Tuesday, 11 January 2011

Carbon footprinting uncertainty – an IBM rack-mounted server

Back in December researchers at Carnegie Mellon’s Green Design Institute released a paper with the title of ‘Uncertainty and Variability in Carbon Footprinting for Electronics: Case Study of an IBM Rack-mount Server.’

The research was aimed at better understanding the uncertainty in assessing carbon footprinting through a case study of a complex product - the IBM rack-mounted server. The view was that measuring a carbon footprint is not as precise an exercise as might be thought and often assumed in policy making and labelling.

Full details are in the paper, which is here, but the research found that uncertainty ranges from around +15% for the production and delivery phase to around +35% for cradle to grave carbon footprint. With the limitations in data, the paper believes the true uncertainty is much larger.

In production, relatively few components contributed to most of the uncertainty, although the report pointed out that delivery via air transport was an important factor and varied considerably between different final assembly sites and delivery locations. By contrast, the ‘use’ phase of a server represented around 94% of the uncertainty of the server’s total product carbon footprint. As Christopher Weber, Assistant Research Professor at Carnegie Mellon who wrote the paper put it; “It is impossible to know with certainty how and for how long a product will be used. On top of this, variability in the electricity mixes of different markets lead to vastly different impacts of using the product similarly in different places”.


Within the limitations of available data, the report concluded that there is a 15% uncertainty around carbon footprinting of the production phase, 25% uncertainty in the delivery phase and 50% uncertainty in the use phase.

The paper concluded that averaging the carbon impact can be very misleading, particularly for delivery and use of products. “The use phase in turn is not only geographically varying, but also an inherently prospective, scenario-­‐based calculation with deep uncertainties dependent upon how a product’s use phase compares to designed lifetime and use profile. Further, because the use phase dominates the life cycle of this product, this scenario uncertainty was dominant and is likely to be so for many energy-­‐using products. When one considers that the exact same product sold in different markets has a +50% variability in product carbon footprint due to electricity mix alone, it becomes clear that simple weighted averages are inappropriate to communicate the variation in use phase emissions to customers”.
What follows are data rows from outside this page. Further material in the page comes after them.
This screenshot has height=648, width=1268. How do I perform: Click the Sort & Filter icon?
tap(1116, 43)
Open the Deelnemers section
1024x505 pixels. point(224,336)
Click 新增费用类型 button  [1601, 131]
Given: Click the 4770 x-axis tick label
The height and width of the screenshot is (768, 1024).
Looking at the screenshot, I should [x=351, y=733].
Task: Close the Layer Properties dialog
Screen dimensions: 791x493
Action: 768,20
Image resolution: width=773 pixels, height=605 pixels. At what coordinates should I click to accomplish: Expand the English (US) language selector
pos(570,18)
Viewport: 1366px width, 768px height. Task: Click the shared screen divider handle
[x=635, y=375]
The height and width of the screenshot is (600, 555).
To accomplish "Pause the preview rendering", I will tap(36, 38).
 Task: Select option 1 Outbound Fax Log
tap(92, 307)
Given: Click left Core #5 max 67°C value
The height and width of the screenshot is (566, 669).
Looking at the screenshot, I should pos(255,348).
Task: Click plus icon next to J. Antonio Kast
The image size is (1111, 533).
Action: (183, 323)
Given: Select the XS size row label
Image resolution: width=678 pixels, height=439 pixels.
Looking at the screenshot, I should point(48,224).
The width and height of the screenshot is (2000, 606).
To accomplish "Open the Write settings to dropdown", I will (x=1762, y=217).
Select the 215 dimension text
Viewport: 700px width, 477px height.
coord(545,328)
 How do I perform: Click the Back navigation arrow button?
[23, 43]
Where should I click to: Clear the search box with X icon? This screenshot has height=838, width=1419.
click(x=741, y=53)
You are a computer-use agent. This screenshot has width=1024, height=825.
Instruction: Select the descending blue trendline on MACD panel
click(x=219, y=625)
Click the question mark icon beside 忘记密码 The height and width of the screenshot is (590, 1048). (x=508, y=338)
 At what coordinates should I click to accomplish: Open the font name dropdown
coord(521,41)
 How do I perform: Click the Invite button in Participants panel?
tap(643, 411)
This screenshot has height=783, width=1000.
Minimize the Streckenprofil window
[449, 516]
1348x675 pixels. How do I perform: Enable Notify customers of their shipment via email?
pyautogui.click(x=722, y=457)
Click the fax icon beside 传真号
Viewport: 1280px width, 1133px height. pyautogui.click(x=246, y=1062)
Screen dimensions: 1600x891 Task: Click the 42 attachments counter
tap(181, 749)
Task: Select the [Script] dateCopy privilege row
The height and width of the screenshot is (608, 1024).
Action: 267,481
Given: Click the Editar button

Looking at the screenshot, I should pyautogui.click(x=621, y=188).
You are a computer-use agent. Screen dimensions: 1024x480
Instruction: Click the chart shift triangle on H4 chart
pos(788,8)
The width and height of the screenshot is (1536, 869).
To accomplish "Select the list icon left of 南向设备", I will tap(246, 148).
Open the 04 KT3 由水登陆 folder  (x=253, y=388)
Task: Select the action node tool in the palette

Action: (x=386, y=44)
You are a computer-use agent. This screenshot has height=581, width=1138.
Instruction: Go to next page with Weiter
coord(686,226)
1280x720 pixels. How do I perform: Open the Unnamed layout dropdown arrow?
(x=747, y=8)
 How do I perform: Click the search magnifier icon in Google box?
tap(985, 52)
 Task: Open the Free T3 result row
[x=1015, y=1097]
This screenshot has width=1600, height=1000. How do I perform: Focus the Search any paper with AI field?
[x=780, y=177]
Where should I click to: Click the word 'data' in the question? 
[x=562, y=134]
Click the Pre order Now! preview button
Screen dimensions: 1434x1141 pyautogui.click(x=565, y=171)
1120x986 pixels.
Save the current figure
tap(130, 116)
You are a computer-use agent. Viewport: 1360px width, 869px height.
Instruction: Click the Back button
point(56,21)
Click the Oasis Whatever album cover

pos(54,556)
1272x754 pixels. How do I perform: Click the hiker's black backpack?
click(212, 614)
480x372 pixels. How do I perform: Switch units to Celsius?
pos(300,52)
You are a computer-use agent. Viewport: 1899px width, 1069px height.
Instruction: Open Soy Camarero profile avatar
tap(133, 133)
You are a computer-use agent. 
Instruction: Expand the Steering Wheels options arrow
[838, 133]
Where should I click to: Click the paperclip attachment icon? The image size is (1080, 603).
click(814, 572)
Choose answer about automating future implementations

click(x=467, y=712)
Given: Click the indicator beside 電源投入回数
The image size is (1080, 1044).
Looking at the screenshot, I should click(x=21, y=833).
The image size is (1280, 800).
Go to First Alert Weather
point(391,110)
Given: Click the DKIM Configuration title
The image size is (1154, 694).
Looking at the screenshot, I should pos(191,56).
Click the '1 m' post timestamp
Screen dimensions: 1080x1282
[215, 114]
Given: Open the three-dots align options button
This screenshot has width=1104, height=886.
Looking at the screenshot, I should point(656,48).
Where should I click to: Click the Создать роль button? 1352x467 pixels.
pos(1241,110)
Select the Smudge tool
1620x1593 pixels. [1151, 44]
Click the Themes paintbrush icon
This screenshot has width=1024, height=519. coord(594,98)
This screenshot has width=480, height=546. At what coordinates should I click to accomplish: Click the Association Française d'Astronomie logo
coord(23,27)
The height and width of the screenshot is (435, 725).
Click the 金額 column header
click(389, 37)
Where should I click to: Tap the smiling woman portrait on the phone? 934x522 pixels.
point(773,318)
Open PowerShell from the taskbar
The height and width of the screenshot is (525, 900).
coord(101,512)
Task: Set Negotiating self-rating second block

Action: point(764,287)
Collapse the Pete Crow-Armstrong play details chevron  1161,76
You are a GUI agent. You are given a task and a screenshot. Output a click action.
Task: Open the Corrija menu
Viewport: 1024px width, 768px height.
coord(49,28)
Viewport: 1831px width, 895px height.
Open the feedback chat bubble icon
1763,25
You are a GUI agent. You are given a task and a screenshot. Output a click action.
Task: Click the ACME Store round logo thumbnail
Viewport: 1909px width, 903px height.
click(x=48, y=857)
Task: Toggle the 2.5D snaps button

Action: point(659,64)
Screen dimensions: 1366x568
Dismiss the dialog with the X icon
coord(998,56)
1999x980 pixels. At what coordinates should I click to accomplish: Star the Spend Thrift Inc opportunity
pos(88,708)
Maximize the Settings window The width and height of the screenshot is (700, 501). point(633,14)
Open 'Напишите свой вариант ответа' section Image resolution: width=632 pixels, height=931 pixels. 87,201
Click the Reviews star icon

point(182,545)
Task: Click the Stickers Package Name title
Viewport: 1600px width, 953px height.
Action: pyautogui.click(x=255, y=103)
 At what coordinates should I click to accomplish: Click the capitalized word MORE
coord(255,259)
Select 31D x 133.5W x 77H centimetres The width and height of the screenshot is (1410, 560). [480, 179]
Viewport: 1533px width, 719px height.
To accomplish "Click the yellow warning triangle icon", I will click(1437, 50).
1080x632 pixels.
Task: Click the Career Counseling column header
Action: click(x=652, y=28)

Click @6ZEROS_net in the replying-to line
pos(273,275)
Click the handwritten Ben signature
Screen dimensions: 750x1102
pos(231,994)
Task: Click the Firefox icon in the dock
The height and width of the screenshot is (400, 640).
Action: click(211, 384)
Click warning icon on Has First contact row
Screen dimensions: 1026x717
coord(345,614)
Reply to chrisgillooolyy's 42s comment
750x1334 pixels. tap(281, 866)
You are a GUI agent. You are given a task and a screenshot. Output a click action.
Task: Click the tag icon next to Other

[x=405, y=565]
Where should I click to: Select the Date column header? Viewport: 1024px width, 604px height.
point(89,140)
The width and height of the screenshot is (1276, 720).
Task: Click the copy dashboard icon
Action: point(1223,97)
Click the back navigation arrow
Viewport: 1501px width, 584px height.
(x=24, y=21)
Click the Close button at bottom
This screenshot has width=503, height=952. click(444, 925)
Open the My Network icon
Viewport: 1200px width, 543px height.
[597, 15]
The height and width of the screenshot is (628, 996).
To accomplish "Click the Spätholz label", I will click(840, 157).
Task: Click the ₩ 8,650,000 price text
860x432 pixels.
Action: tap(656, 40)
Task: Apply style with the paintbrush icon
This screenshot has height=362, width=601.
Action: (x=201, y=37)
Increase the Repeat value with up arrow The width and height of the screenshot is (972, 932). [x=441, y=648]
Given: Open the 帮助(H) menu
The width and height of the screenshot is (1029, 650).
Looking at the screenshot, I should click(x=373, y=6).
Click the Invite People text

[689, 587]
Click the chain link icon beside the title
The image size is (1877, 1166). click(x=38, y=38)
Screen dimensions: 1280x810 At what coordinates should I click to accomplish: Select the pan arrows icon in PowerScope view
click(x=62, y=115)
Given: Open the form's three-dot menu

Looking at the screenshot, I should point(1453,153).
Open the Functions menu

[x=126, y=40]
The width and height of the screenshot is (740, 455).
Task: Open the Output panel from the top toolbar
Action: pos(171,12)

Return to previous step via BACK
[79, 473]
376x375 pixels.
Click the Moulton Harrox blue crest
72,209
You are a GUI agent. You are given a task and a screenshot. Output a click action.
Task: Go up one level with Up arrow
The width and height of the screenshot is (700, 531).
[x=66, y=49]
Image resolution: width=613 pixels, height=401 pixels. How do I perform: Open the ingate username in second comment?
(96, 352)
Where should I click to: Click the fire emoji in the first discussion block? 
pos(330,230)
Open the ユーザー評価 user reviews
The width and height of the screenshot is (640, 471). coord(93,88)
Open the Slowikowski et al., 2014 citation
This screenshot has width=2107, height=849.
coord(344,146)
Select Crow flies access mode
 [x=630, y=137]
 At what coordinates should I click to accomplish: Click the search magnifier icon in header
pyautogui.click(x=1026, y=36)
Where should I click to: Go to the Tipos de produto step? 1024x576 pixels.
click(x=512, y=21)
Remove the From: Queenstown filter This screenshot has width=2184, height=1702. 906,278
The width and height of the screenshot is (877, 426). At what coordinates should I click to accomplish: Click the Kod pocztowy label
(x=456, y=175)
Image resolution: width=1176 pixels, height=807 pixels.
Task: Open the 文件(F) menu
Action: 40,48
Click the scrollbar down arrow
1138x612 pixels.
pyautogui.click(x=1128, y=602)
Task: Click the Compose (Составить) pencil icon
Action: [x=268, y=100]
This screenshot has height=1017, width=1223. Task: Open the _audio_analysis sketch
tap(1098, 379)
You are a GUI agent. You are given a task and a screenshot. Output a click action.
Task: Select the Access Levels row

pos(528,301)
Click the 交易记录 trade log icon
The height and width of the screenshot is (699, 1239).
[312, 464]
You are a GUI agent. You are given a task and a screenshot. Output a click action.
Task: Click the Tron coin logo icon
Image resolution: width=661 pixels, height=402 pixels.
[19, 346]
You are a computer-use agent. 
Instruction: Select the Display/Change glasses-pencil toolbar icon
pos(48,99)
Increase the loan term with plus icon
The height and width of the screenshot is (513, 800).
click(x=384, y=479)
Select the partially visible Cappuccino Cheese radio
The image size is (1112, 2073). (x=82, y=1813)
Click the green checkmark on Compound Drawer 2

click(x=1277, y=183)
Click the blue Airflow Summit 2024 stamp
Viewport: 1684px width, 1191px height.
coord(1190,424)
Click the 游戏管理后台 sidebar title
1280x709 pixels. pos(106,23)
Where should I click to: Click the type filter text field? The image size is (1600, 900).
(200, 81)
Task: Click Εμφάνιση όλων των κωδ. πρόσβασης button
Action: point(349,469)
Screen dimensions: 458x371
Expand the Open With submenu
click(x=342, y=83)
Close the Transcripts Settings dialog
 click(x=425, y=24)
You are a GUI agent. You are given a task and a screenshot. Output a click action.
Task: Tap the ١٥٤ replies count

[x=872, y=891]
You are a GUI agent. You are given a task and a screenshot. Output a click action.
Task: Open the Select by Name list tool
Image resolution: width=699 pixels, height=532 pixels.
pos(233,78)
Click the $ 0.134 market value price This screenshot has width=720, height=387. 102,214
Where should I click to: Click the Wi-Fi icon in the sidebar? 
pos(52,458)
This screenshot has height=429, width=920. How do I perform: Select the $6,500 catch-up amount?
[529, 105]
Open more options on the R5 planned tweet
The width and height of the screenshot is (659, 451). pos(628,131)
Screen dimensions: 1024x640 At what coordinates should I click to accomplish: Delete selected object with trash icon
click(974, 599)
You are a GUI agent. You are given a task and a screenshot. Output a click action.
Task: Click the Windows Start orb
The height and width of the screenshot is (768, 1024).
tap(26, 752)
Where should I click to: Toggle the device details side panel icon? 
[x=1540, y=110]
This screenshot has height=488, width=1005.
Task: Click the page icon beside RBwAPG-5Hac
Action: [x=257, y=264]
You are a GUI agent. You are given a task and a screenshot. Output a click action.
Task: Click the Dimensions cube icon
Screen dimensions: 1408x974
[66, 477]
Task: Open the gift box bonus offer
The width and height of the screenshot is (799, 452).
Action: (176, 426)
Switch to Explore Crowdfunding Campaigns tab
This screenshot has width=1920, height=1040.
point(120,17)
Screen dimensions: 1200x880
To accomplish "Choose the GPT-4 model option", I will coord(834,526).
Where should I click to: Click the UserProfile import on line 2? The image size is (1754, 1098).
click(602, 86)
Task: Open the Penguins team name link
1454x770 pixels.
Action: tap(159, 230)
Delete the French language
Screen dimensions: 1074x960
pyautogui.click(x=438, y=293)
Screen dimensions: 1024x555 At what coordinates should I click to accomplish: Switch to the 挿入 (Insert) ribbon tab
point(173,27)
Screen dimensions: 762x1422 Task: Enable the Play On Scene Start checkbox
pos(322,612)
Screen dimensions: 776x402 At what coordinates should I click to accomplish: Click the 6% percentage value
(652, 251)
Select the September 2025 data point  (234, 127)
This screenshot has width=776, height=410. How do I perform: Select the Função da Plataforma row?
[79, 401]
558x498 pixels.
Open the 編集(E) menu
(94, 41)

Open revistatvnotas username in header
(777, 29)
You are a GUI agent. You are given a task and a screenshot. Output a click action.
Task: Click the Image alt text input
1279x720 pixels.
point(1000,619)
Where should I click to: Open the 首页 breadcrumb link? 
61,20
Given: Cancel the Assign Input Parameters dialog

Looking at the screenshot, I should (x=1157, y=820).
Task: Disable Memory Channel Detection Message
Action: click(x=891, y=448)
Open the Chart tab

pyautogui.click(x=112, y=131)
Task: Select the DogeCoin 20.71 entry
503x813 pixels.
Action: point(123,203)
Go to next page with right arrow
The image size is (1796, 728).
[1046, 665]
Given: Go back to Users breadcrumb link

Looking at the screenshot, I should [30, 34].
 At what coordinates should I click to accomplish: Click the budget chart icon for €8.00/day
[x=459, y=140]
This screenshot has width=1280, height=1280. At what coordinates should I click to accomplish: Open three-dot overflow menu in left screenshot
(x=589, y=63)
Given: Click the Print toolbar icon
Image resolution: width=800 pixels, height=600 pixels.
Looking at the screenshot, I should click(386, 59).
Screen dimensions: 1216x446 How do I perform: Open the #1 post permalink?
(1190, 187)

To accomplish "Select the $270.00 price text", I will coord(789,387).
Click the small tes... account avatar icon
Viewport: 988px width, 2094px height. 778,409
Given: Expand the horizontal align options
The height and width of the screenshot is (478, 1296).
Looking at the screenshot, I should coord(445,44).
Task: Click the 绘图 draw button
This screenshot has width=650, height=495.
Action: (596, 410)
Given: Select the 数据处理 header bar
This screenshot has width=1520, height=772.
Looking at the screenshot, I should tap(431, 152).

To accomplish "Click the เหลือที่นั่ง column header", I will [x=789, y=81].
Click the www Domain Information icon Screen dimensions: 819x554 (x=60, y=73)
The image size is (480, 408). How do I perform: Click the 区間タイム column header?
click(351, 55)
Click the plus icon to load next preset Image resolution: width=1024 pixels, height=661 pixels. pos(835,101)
There are a lot of general figures bandied around about the relative emissions of ICT equipment in manufacture and use and this paper puts some of the issues in context. Whilst there may be more than ten times the quantity of emissions generated in use than in production, the uncertainty in the use phase is enormous. Minimising emissions in use could easily save as much, or even more, than those generated in production.

For me it highlights two aspects. Firstly, if you are serious about assessing the overall carbon footprint of products you use then you have to do it yourself. Using standard manufacturer estimates is not enough if, for example, they don’t even account for differences in delivery distances and methods.

Secondly, carbon assessments need to be tailored for the industry of the user and the products they use - although you can use standard IT equipment estimates if you use very little IT. For example, Envido recently launched CarbonTrack, a tool to measure carbon emissions from the advertising industry. It’s claimed to be the first and only tool designed to calculate the carbon footprint of advertising campaigns. There are an increasing number of tools like this aimed at different industry sectors.

Both points highlight the fact that there continues to be a need for more sophisticated carbon management software solutions.